── PROVIDED INFORMATION ──

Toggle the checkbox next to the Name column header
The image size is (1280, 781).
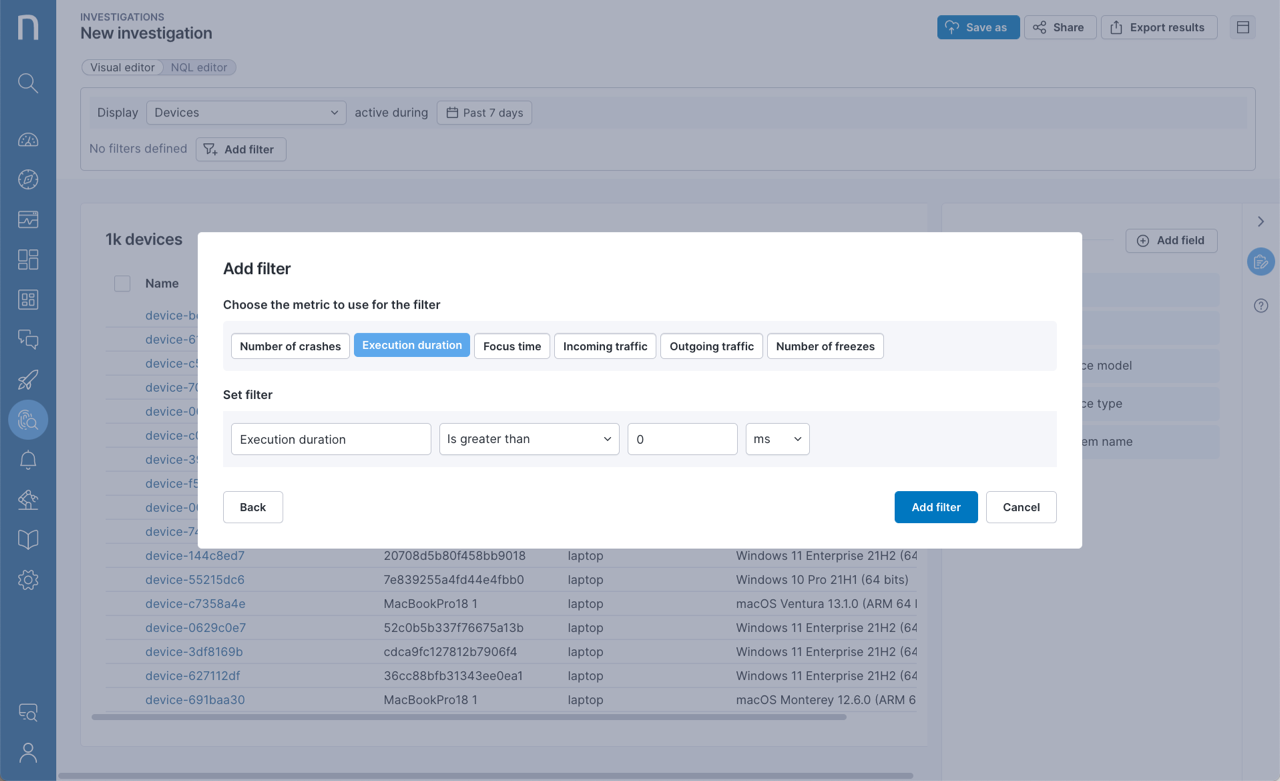click(122, 283)
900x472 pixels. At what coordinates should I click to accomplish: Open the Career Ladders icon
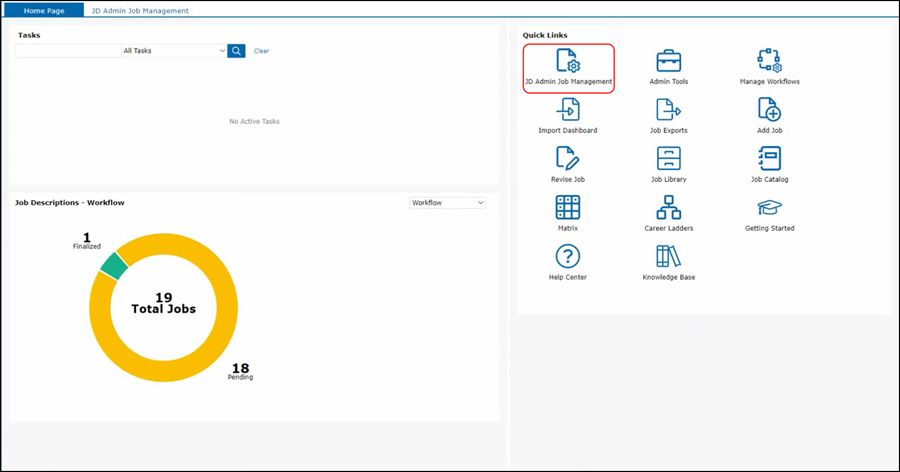tap(668, 207)
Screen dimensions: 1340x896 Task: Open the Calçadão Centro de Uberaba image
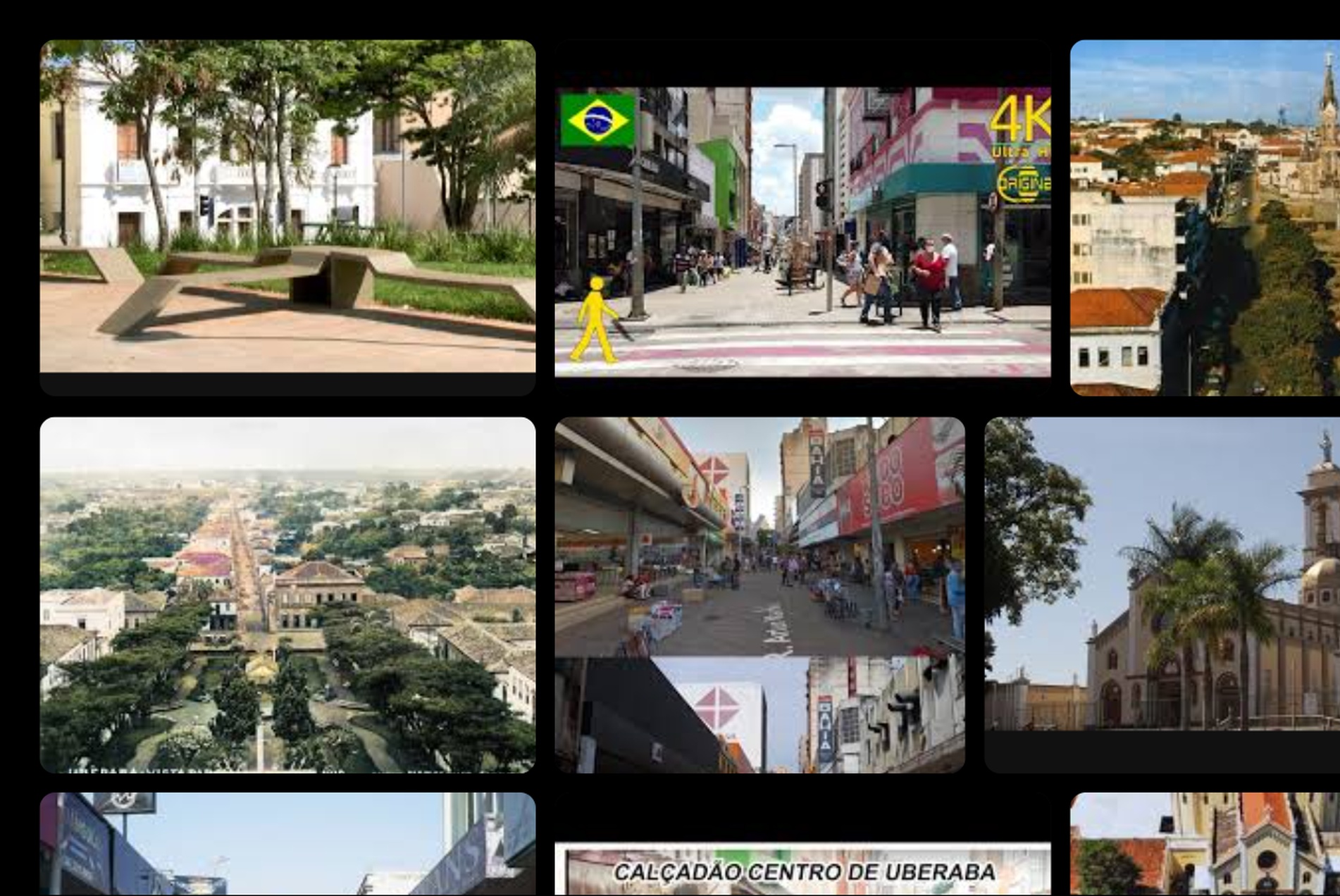(802, 870)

───

INSTRUCTIONS FOR THE TASK:
Give again every row from the line containing "900x472 pixels. At" through the end of the rows above, including that first line, and leave out the pictures.

CORRECT ANSWER:
900x472 pixels. At what coordinates should I click to accomplish: Open the Career Ladders icon
tap(668, 207)
Screen dimensions: 1340x896 Task: Open the Calçadão Centro de Uberaba image
(802, 870)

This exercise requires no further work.